WORK INSTRUCTIONS> Beginning with the line that has "This screenshot has width=952, height=540.", reproduce each remaining line of the data exactly, down to and including the last.

(Stored data)
************

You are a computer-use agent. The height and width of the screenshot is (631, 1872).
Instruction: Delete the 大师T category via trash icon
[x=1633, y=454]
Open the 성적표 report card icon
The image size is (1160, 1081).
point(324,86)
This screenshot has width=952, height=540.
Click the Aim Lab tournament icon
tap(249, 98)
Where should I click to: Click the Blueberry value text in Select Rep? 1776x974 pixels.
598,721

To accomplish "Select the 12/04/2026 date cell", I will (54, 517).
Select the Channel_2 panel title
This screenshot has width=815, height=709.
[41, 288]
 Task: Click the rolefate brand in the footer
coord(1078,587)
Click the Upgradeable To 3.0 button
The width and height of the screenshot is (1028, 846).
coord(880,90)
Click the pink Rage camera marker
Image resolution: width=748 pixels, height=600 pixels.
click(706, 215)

************

PROBLEM SOLUTION>
This screenshot has width=952, height=540.
Click the Aim Lab tournament icon
tap(249, 98)
Where should I click to: Click the Blueberry value text in Select Rep? 1776x974 pixels.
598,721

To accomplish "Select the 12/04/2026 date cell", I will (54, 517).
Select the Channel_2 panel title
This screenshot has width=815, height=709.
[41, 288]
 Task: Click the rolefate brand in the footer
coord(1078,587)
Click the Upgradeable To 3.0 button
The width and height of the screenshot is (1028, 846).
coord(880,90)
Click the pink Rage camera marker
Image resolution: width=748 pixels, height=600 pixels.
click(706, 215)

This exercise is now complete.